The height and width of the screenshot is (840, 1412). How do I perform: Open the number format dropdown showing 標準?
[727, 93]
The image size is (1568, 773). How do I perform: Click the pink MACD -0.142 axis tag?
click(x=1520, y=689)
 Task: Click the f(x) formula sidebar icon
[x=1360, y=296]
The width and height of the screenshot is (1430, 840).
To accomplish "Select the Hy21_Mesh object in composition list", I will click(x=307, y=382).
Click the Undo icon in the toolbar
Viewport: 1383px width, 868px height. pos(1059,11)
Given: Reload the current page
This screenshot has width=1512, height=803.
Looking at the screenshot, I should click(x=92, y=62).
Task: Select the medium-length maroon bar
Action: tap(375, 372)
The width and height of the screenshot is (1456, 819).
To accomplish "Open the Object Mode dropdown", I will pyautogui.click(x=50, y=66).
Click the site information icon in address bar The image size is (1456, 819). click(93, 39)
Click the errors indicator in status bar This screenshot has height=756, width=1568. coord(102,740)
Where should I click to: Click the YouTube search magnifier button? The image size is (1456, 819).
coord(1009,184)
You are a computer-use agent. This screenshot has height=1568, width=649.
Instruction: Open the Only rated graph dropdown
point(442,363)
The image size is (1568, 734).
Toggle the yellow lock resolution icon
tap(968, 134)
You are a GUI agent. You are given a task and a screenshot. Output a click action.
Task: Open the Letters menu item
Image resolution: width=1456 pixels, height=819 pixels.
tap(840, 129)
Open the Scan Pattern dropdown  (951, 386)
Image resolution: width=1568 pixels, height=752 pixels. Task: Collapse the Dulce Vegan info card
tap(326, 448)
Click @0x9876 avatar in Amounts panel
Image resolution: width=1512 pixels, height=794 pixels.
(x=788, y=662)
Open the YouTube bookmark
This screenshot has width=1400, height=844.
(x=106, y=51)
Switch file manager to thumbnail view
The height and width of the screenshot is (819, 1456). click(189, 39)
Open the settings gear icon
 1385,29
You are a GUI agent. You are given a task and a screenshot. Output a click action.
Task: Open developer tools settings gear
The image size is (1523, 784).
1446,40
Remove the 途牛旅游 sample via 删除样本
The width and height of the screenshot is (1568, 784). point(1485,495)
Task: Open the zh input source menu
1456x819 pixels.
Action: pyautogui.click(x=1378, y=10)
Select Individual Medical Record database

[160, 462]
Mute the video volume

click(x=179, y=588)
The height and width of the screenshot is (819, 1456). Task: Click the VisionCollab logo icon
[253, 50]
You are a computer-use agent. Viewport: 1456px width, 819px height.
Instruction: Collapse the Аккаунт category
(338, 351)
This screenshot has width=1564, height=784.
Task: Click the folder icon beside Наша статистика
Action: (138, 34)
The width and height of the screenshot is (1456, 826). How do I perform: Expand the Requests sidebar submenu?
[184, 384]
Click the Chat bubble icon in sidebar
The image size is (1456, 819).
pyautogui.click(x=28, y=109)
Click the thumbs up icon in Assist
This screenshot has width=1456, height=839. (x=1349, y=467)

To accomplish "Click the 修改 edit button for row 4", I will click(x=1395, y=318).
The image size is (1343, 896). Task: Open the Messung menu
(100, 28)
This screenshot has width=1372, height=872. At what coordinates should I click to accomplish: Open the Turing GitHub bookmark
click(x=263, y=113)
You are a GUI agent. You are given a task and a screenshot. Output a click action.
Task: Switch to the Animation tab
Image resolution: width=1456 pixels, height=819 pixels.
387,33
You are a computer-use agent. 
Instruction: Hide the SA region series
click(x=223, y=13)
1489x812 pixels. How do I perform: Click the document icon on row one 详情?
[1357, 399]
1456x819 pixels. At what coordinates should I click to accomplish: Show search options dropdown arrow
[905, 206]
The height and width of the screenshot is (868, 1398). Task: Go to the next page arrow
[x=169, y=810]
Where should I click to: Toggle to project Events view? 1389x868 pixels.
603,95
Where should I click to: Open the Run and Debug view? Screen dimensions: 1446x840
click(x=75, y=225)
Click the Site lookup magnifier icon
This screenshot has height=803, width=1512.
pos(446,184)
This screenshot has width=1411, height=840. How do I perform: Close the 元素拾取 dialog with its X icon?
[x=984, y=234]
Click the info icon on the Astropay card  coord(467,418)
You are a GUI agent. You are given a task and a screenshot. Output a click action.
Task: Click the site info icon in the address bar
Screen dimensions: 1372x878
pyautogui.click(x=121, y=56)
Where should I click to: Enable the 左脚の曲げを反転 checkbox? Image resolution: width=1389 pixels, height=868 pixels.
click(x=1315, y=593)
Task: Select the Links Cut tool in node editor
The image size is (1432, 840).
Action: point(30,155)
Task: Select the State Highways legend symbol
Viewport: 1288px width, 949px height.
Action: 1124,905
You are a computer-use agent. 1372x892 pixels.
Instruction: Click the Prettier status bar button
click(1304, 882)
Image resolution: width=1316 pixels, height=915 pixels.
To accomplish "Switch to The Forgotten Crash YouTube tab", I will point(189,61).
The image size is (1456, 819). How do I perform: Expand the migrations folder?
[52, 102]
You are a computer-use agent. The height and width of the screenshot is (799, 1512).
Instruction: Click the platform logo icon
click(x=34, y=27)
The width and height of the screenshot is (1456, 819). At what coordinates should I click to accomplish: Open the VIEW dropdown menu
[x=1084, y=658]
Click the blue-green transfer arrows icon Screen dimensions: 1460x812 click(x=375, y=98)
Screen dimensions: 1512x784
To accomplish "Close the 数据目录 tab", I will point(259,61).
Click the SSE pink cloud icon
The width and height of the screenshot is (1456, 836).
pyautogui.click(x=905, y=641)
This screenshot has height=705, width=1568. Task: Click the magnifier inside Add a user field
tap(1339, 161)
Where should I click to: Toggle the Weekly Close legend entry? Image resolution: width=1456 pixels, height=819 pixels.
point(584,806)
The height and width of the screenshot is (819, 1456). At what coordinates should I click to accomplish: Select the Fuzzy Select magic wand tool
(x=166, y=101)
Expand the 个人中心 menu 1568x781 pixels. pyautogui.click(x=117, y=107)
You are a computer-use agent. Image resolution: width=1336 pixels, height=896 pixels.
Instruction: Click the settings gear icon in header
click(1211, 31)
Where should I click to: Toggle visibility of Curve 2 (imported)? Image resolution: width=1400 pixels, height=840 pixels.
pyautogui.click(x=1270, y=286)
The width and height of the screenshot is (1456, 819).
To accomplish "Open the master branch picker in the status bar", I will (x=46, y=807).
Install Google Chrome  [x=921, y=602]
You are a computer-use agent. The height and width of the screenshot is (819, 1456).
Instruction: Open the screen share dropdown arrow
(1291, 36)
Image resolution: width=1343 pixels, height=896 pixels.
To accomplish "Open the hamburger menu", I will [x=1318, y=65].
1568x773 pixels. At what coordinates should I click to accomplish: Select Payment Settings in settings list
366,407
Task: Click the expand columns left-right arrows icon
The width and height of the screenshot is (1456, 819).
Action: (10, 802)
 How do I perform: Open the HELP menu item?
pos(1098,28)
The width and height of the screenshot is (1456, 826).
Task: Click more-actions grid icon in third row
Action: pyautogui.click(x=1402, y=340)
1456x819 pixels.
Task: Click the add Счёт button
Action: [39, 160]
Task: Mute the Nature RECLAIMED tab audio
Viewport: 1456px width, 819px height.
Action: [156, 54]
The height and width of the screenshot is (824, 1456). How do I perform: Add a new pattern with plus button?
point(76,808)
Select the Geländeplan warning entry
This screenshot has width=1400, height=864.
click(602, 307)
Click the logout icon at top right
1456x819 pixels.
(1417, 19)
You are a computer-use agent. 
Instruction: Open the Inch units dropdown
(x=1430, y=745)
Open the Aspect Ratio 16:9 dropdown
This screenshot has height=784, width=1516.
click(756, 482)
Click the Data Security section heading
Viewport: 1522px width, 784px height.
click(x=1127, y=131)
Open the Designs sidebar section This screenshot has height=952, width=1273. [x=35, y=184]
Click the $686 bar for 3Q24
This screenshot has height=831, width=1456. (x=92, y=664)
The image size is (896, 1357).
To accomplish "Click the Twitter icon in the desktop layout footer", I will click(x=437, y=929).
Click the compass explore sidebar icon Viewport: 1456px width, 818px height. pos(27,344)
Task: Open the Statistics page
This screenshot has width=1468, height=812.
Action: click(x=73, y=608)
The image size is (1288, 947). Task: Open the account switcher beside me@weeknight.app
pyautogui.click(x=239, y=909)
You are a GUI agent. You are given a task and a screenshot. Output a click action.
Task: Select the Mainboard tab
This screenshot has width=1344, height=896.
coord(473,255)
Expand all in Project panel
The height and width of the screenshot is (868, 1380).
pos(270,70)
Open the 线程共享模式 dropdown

* * *

◆ **Exercise instructions**: When a line in the data contains "address", return it as written.

◆ **Your response**:
Click the site information icon in address bar The image size is (1456, 819). click(93, 39)
Task: Click the site info icon in the address bar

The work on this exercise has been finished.